+++ RECORDS SHOWN +++
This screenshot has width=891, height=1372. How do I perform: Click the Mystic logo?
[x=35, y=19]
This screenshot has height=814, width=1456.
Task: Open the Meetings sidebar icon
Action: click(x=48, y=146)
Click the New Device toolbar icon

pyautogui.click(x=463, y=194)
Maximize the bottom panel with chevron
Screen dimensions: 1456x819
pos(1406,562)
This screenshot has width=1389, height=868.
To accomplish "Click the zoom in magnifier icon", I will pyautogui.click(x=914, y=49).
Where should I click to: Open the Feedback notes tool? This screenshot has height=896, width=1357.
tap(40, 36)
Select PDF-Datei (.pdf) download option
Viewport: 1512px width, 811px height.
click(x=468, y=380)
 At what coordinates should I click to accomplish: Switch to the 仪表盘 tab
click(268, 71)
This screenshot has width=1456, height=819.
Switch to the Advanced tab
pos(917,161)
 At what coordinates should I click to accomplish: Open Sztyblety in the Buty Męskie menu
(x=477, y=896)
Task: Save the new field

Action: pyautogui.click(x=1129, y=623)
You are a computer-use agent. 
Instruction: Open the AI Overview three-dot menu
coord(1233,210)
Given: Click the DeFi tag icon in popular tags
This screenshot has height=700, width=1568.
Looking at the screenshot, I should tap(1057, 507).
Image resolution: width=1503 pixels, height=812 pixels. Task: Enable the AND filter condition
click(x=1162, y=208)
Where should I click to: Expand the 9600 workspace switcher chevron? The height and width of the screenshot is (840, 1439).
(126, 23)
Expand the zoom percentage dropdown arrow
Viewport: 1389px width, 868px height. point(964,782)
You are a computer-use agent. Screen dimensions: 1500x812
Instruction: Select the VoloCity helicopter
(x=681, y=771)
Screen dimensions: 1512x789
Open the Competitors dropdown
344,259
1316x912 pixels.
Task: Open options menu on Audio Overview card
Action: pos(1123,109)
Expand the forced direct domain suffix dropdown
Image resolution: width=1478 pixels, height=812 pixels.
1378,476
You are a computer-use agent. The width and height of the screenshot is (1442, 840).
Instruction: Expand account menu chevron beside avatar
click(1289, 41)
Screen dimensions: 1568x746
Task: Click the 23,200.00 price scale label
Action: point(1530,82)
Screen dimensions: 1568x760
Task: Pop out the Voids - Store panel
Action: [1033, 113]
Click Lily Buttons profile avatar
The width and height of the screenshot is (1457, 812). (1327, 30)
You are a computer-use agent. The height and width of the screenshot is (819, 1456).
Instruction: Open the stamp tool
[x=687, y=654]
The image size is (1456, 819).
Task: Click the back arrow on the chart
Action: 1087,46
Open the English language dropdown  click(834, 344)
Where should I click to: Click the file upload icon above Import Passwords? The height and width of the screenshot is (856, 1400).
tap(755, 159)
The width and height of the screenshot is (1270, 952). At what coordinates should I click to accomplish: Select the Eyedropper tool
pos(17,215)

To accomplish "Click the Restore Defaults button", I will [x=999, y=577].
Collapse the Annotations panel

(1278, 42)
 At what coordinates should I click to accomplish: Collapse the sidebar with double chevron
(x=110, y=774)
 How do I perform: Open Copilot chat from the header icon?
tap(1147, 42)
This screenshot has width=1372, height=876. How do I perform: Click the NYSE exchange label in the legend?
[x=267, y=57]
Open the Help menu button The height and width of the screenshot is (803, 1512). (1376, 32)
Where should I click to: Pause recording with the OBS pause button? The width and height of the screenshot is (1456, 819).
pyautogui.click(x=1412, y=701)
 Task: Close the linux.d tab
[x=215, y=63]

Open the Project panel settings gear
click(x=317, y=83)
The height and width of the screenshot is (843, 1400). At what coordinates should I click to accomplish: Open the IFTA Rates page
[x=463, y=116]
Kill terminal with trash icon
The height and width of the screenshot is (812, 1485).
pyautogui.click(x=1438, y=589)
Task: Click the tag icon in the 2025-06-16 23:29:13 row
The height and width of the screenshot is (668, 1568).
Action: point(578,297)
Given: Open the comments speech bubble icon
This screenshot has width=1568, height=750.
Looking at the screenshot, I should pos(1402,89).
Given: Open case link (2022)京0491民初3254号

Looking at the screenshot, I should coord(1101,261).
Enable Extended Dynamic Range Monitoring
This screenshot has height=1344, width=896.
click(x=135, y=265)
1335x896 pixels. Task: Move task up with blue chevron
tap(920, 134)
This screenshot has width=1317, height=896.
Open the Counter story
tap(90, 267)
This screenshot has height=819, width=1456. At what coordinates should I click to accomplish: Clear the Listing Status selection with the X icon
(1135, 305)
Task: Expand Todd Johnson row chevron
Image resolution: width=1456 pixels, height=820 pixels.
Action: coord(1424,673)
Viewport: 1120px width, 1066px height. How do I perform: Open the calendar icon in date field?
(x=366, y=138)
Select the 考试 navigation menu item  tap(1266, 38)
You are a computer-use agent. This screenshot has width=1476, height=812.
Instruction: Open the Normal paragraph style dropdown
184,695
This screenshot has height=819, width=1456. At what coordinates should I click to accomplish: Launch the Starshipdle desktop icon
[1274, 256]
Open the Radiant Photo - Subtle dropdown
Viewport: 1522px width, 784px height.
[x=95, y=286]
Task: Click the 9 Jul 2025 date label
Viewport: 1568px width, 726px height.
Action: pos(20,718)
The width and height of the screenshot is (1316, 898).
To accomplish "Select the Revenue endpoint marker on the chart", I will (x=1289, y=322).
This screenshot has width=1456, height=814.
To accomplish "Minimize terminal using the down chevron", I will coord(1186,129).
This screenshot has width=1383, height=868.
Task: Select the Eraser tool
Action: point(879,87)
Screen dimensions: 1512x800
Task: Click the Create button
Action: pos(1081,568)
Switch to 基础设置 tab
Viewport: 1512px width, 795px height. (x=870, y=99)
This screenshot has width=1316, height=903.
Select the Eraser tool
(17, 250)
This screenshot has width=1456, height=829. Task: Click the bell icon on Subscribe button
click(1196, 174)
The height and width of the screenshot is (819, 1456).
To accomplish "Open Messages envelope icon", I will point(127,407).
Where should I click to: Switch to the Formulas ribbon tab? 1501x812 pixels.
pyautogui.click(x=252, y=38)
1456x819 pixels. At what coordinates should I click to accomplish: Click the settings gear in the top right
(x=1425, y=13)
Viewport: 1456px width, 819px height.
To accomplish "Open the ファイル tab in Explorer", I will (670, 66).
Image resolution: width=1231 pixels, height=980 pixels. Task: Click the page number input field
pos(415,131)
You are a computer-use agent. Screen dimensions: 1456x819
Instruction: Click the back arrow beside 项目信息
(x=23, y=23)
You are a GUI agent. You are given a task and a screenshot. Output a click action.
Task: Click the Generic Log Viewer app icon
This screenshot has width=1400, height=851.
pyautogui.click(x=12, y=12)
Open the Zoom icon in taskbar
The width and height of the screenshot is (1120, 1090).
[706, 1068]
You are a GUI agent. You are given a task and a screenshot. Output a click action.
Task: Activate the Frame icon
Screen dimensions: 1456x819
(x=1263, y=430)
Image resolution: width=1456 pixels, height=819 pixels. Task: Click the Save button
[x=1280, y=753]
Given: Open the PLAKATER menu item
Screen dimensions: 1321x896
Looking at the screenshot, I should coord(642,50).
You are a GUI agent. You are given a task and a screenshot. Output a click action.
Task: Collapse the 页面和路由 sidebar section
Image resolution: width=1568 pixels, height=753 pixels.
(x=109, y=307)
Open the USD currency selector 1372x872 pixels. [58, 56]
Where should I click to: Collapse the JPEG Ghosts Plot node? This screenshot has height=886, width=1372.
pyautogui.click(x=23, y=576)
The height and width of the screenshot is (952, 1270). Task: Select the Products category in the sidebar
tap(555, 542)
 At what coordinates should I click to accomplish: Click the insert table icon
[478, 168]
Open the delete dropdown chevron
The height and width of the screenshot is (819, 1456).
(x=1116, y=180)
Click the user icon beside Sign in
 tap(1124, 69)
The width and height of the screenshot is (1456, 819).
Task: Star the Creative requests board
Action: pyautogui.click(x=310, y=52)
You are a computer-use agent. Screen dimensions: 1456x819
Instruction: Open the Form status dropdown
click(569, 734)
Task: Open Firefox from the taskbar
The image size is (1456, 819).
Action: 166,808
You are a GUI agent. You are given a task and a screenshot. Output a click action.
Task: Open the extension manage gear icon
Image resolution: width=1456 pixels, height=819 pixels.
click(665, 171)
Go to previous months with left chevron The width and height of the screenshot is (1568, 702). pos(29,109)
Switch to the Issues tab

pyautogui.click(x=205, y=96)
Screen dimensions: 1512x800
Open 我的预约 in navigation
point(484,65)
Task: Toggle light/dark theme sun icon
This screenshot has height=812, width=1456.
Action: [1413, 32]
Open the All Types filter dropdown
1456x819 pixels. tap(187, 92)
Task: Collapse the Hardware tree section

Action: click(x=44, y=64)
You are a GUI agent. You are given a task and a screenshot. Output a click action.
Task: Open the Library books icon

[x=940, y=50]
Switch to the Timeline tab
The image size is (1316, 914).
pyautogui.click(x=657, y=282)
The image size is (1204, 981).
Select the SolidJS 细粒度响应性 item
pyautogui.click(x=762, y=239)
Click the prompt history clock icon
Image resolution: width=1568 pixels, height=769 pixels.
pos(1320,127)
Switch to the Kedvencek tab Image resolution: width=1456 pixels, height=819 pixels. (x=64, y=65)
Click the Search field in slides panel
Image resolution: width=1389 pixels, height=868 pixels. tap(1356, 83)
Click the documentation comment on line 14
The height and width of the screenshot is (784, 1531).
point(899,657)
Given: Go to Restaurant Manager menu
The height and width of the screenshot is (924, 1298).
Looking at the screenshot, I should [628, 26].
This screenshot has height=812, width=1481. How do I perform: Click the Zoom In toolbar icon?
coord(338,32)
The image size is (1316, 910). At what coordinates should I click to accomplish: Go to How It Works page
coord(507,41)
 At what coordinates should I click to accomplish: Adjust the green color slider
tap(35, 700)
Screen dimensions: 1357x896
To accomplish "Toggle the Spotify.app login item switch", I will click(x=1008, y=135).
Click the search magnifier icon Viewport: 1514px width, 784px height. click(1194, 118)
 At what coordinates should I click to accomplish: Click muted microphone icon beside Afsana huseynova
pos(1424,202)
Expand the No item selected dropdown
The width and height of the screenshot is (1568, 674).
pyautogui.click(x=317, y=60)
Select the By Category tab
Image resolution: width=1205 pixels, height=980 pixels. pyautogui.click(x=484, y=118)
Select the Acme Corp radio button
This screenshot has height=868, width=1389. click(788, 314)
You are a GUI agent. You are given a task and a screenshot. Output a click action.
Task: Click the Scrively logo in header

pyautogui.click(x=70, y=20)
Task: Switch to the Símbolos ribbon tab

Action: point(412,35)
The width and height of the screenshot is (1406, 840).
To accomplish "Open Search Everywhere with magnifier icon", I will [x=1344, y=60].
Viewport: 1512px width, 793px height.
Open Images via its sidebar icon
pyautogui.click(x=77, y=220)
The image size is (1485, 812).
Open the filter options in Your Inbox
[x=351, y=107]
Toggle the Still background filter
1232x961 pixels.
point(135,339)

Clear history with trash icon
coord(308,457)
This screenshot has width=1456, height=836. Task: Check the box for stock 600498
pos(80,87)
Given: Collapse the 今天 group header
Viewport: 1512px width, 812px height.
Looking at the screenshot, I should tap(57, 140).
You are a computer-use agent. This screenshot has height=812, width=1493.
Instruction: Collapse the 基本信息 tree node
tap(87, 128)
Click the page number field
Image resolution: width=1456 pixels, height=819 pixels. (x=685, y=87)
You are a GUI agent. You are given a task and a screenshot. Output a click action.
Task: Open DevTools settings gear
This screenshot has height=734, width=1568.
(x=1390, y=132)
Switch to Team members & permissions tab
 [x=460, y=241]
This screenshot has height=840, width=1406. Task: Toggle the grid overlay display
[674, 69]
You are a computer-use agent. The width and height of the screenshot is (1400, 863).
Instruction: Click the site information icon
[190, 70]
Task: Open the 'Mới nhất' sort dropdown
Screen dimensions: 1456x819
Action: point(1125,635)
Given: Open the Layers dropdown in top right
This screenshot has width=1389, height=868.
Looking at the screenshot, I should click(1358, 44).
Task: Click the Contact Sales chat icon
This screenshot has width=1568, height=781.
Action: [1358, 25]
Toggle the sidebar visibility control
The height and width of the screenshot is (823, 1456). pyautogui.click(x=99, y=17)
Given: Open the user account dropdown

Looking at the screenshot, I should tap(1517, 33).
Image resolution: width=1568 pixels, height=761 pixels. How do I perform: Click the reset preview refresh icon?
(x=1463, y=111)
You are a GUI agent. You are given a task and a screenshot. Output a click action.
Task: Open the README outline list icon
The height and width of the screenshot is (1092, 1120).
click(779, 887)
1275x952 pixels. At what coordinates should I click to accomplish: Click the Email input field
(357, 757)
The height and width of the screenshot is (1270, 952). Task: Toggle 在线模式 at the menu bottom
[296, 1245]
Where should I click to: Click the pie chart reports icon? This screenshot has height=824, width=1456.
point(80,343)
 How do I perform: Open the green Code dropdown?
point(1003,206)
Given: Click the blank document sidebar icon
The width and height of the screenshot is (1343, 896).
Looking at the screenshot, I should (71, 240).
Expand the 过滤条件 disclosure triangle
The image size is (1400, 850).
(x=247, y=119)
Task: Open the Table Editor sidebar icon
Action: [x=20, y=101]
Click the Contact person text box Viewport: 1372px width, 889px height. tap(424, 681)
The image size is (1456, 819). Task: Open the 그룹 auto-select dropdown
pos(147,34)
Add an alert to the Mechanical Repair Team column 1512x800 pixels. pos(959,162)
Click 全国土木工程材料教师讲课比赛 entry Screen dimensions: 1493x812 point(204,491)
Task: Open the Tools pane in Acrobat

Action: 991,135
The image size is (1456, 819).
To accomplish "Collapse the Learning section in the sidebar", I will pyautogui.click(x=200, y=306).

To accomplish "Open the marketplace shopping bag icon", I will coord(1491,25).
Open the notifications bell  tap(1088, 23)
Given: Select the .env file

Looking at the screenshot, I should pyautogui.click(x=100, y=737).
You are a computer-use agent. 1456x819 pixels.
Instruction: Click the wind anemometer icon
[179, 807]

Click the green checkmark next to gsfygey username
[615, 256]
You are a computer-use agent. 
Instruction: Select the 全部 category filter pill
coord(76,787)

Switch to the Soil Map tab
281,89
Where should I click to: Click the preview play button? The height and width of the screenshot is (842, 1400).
+++
Show every line above in which the word "Contact" appears.

WRITTEN SOLUTION.
Task: Click the Contact Sales chat icon
Click the Contact person text box Viewport: 1372px width, 889px height. tap(424, 681)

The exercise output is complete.